Seorang Wanita Sparta Memberikan Perisai kepada Putranya karya Jean Jacques François Lebarbier, 1805, melalui Portland Art Museum

Sparta juga tercatat sebagai contoh yang mengagumkan dari konstitusi campuran, meskipun dengan cara yang berbeda dari Kartago. Aristoteles mengakui bahwa Sparta merupakan campuran antara oligarki dan demokrasi. Sparta bersifat demokratis terutama karena kesetaraan institusionalnya. Orang kaya dan miskin dididik bersama dan berbagi dalam kekacauan komunal tanpa perbedaan.

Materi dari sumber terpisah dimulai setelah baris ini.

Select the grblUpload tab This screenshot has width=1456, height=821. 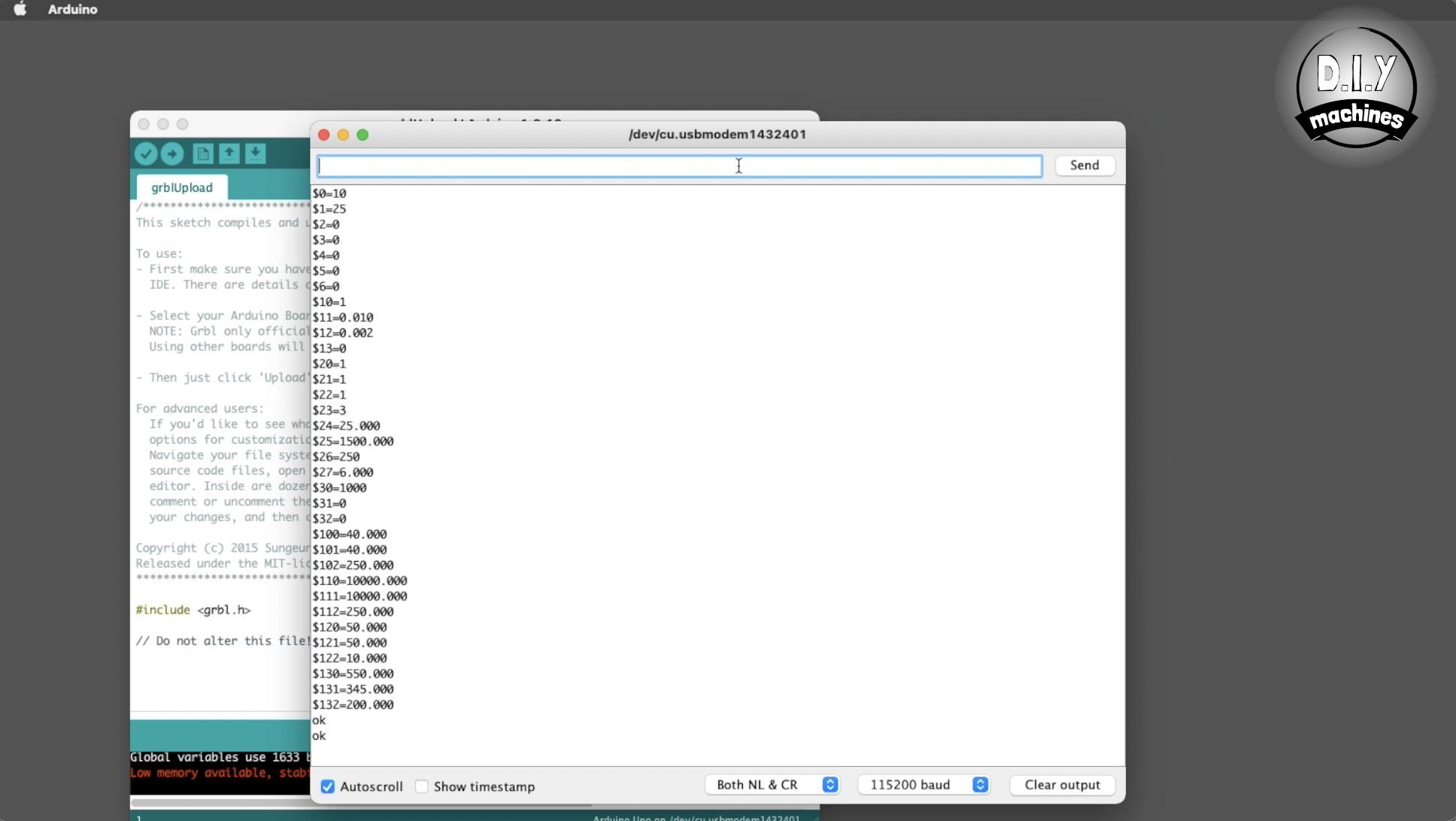tap(181, 187)
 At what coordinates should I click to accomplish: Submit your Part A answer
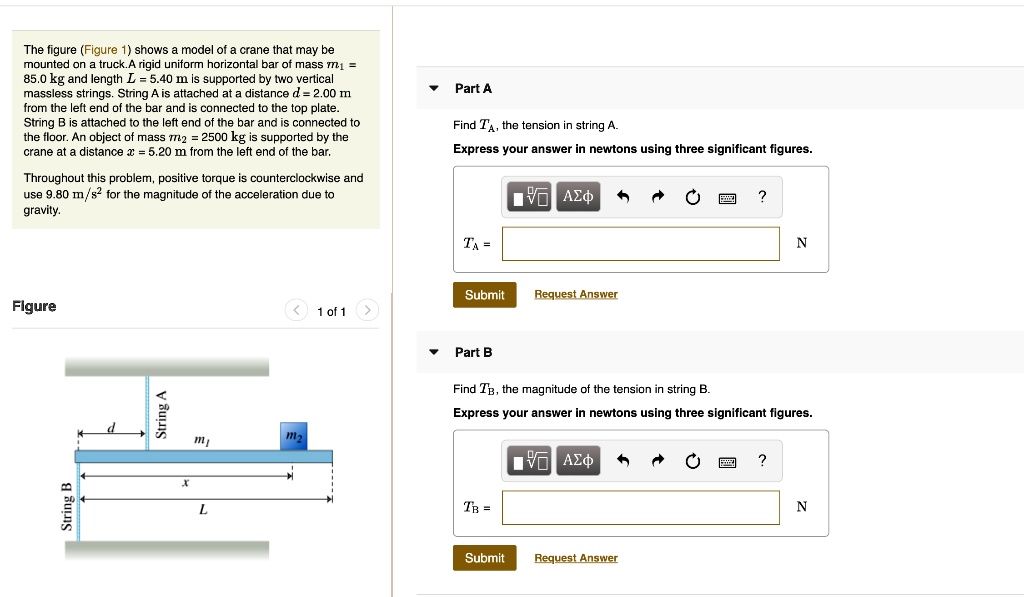(484, 294)

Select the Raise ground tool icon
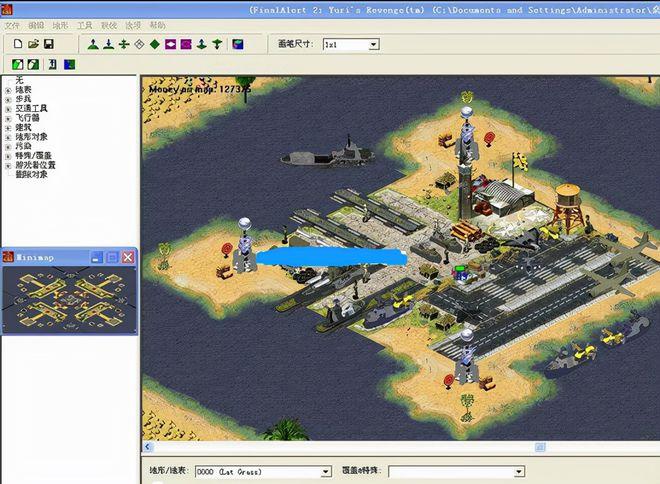93,44

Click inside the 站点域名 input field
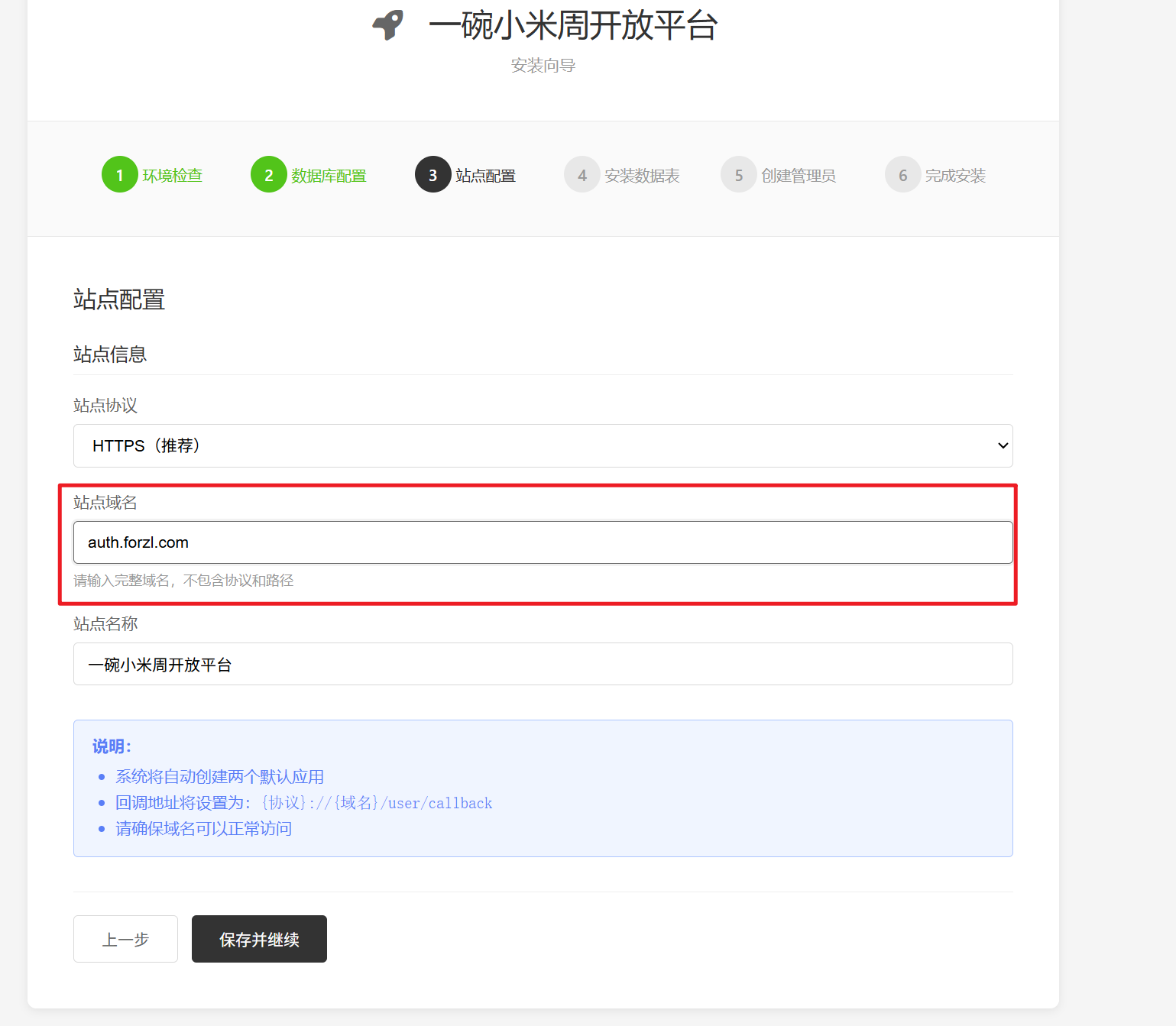(543, 542)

Demikian juga, seluruh warga negara bertanggung jawab untukmemilih di antara mereka sendiri anggota Gerousia, dewan penatua, dan para efesor, para hakim tertinggi di kota itu.

Sebaliknya, ia menganggap Sparta sebagai oligarki karena kekuasaan pembuangan dan eksekusi berada pada sekelompok kecil pejabat, dan anehnya, karena pejabat dipilih dan tidak diurutkan secara acak dengan undian. Orang Athena, dan Aristoteles, percaya bahwa penyortiran, pemilihan dengan undian, menjadi alternatif demokratis untuk pemilihan. Sebagian besar hakim di Athena ditunjuk dengan cara ini karena ituSeharusnya, dengan demikian, kemampuan untuk memasuki jabatan melalui penyuapan atau korupsi dihilangkan, dan berarti bahwa siapa pun bisa menjabat di pemerintahan.

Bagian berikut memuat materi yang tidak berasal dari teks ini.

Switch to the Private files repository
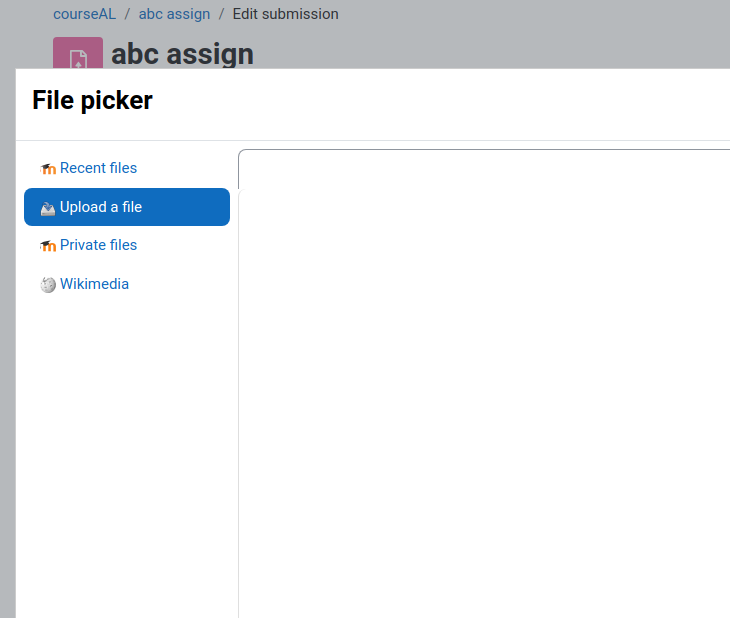The width and height of the screenshot is (730, 618). coord(98,245)
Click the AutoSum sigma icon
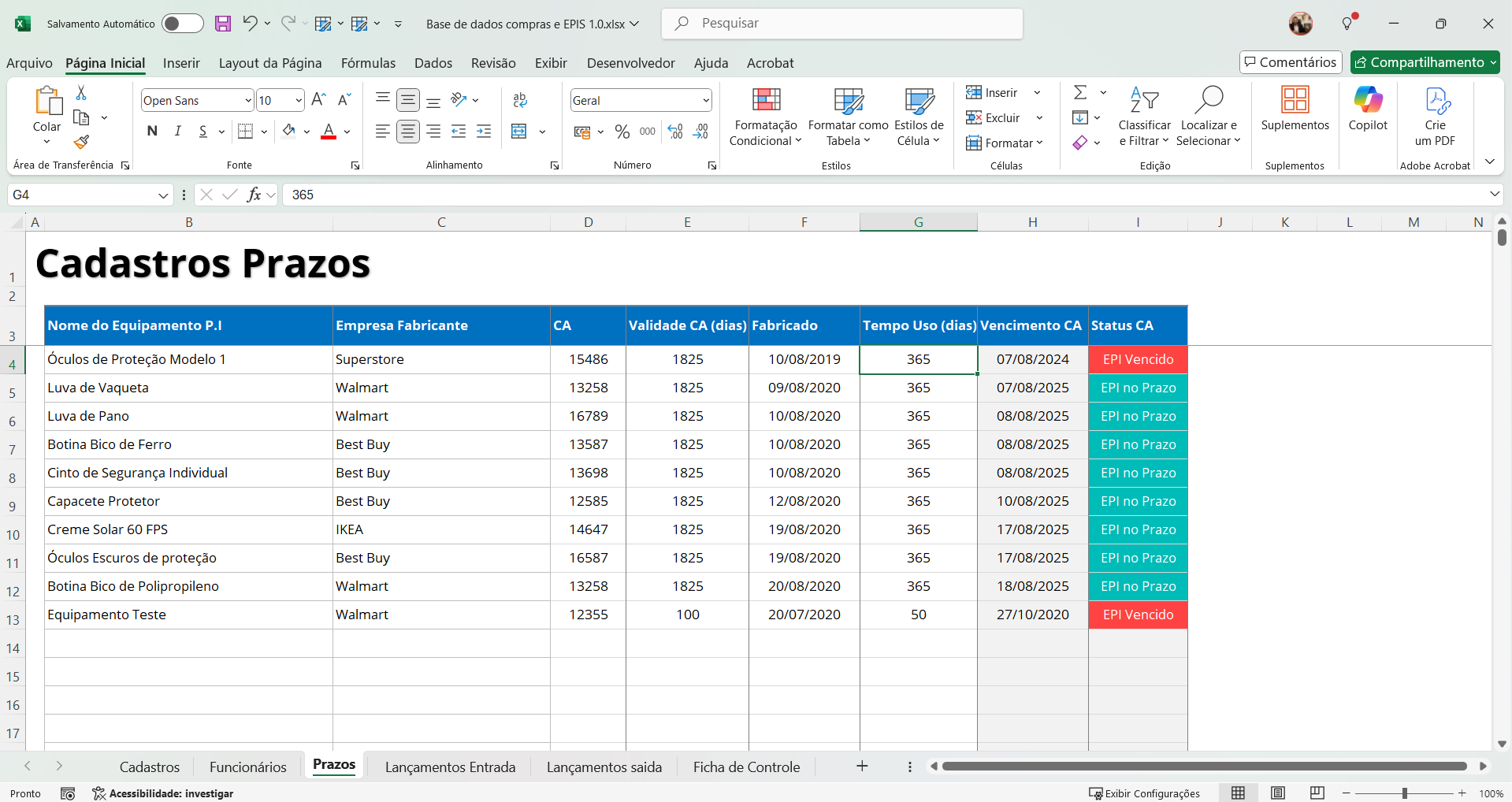This screenshot has height=802, width=1512. coord(1081,93)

Detail dari Papirus 131, papirus Aristoteles yang masih ada Konstitusi Athena , sekitar tahun 100 Masehi, melalui British Library

Aristoteles berusaha untuk mencapai stabilitas dan kesatuan internal dalam membahas idealitas politeia Artinya, dia percaya pada keseimbangan moderat antara oligarki, aristokrasi, dan demokrasi untuk mencegah faksionalisme dalam sebuah negara. Maka tidak heran jika Aristoteles begitu ngeri pada populisme yang merajalela yang mengganggu demokrasi Athena.

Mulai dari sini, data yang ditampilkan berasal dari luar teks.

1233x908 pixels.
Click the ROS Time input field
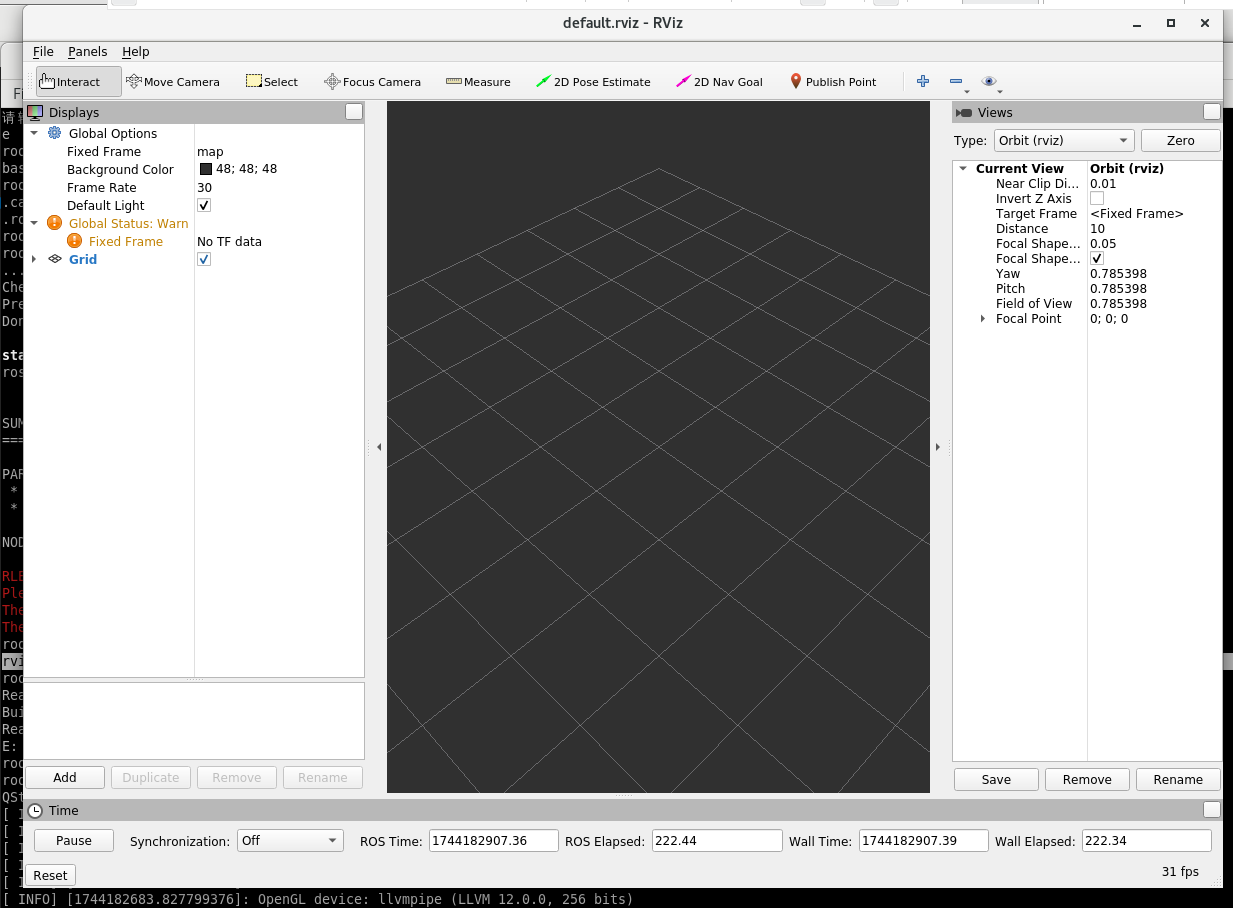(x=493, y=840)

Tentu saja, ini adalah perspektif seorang filsuf elit yang jelas-jelas bias terhadap kelas atas. Apakah kita harus mempercayainya ketika dia mengklaim bahwa para demagog merusak Athena? Calon pembaca tidak diragukan lagi harus skeptis ketika memeriksa karya-karya politik Aristoteles. Terlepas dari itu, karya-karya tersebut memberikan wawasan yang berguna tentang kelemahan demokrasi dan terus tetap relevan dengan modern.dunia.

Kenneth Garcia

Kenneth Garcia adalah seorang penulis dan cendekiawan yang bersemangat dengan minat besar pada Sejarah, Seni, dan Filsafat Kuno dan Modern. Dia memegang gelar dalam Sejarah dan Filsafat, dan memiliki pengalaman luas mengajar, meneliti, dan menulis tentang keterkaitan antara mata pelajaran ini. Dengan fokus pada studi budaya, dia meneliti bagaimana masyarakat, seni, dan gagasan telah berkembang dari waktu ke waktu dan bagaimana mereka terus membentuk dunia yang kita tinggali saat ini. Berbekal pengetahuannya yang luas dan keingintahuannya yang tak terpuaskan, Kenneth telah terjun ke blog untuk berbagi wawasan dan pemikirannya dengan dunia. Saat dia tidak sedang menulis atau meneliti, dia senang membaca, mendaki, dan menjelajahi budaya dan kota baru.